EDIorg / ECC

ECC = EML Congruence Checker
5 stars 0 forks source link

dataLoadStatus and dateTimes #30

Open mobb opened 4 years ago

mobb commented 4 years ago

Background: Our list of preferred dateTimeFormatString is based on ISO

there are datetime strings in this list that pg does not understand. So a plain to_timestamp('2018-08-08 09:00-08','' does not always work.

example dataset: https://portal-s.edirepository.org/nis/reportviewer?packageid=knb-lter-ble.9.1 with the dateTimeFormatString = YYYY-MM-DDThh:mm-hh The last -hh is the offset to UTC, and is correct. the error you get is

ERROR: conflicting values for "mm" field in formatting string Detail: This value contradicts a previous setting for the same field type.

To see what strings posgtres allows, see https://www.postgresqltutorial.com/postgresql-to_timestamp/

mobb commented 4 years ago

To test what strings postgres handles, we used the pg-gui:

select to_timestamp('2018-08-08 09:00-08','YYYY-MM-DDThh:mm-hh' 

datasets with dateTimeFomratStrings we may want to test further ble.9.1 sbc.5001.8

mobb commented 4 years ago

No solution right now. Handling all dateTimes in the preferred list could be not worth the effort. but the dataLoadStatus check is valuable for checking typing. (see #25)

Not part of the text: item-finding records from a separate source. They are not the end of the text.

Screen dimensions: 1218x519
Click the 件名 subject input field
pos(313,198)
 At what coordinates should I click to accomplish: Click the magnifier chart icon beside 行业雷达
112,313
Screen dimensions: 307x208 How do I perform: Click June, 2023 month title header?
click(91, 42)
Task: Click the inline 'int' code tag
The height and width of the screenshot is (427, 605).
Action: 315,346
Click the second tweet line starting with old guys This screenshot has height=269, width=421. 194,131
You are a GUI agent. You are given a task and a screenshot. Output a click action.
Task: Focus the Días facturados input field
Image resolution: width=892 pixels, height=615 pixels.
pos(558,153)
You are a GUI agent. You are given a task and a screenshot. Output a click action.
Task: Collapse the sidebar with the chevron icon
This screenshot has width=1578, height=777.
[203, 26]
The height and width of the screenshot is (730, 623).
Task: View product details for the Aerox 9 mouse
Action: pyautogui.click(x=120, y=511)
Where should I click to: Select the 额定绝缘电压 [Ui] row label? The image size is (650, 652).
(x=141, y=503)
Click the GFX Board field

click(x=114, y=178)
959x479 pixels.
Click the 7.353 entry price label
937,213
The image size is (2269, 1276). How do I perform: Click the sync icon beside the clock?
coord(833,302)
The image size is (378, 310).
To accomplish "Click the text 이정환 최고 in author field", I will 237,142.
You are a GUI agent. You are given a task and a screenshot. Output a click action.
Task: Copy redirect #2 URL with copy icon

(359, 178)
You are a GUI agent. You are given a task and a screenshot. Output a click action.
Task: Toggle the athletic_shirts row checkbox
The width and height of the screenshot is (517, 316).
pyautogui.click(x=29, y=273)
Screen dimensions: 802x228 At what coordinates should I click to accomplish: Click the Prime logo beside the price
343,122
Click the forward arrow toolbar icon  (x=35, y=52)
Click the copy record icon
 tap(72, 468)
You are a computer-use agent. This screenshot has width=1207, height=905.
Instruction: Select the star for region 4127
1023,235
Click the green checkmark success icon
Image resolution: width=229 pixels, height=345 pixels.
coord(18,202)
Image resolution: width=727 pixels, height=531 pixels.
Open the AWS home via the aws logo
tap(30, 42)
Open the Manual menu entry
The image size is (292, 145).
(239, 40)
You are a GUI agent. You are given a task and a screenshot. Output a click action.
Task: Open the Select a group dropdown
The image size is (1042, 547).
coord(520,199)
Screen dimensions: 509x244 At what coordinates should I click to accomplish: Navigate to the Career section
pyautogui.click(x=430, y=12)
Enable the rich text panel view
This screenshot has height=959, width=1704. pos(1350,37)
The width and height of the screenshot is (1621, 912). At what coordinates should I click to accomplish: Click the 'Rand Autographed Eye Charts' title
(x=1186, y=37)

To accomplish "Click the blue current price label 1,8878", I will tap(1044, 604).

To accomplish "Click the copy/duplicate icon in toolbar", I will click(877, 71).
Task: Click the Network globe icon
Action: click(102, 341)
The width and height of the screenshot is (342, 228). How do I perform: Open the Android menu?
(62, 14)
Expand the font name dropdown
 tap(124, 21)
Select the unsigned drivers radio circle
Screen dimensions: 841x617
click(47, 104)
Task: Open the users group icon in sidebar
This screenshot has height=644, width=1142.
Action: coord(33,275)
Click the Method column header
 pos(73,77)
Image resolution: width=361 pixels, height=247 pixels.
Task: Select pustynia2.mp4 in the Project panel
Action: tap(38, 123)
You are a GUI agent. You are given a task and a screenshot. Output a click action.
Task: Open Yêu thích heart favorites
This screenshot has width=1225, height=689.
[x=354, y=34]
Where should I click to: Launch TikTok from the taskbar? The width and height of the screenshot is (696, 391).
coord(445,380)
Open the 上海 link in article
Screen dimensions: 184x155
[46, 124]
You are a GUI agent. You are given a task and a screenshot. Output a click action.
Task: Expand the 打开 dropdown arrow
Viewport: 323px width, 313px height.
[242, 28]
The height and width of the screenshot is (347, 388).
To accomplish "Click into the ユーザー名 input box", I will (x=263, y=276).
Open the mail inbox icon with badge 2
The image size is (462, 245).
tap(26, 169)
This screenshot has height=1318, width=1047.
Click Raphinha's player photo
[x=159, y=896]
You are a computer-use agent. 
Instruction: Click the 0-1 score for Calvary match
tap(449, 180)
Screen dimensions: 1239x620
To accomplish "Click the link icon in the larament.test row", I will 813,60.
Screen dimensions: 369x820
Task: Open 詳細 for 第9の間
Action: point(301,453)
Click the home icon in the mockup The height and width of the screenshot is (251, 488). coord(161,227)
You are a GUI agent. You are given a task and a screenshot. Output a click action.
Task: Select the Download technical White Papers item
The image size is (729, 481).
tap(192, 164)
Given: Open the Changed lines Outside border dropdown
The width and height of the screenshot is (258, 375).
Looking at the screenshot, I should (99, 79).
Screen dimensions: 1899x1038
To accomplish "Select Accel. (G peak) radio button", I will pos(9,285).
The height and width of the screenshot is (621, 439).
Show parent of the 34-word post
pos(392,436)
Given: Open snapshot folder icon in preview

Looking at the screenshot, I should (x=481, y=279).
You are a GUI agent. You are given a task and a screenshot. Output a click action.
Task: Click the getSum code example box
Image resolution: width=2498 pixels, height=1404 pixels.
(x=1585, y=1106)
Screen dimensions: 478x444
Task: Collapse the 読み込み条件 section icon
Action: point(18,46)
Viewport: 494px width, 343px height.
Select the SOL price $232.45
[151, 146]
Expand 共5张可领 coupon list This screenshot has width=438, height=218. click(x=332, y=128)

mobb commented 4 years ago

also, the error msg from that check could be friendlier, although that would have to be customize for different types of failures.

In the case of ble.9.1, here is Mark's response: it appears that the warning message is the result of PASTA's inability to transform your datetime format into one that is acceptable by PostgreSQL. PASTA uses PostgreSQL to validate datatypes during the quality check, and the large variety of datetime/timestamp formats are quite difficult to support in this manner. Until a better type checker is implemented, this warning will likely persist. Sorry.

Maybe a general response from dataLoadStatus could be prefixed, e.g.: PASTA uses PostgreSQL in the dataLoadStatus quality check. One purpose is data type checking. Something about your data table caused this step to fail. The error message was ...

we want to keep something like dataLoadStatus, however. People have asked for checks to confirm bounds and coverage, and loading into something with functions like min/max/mean would be necessary for that.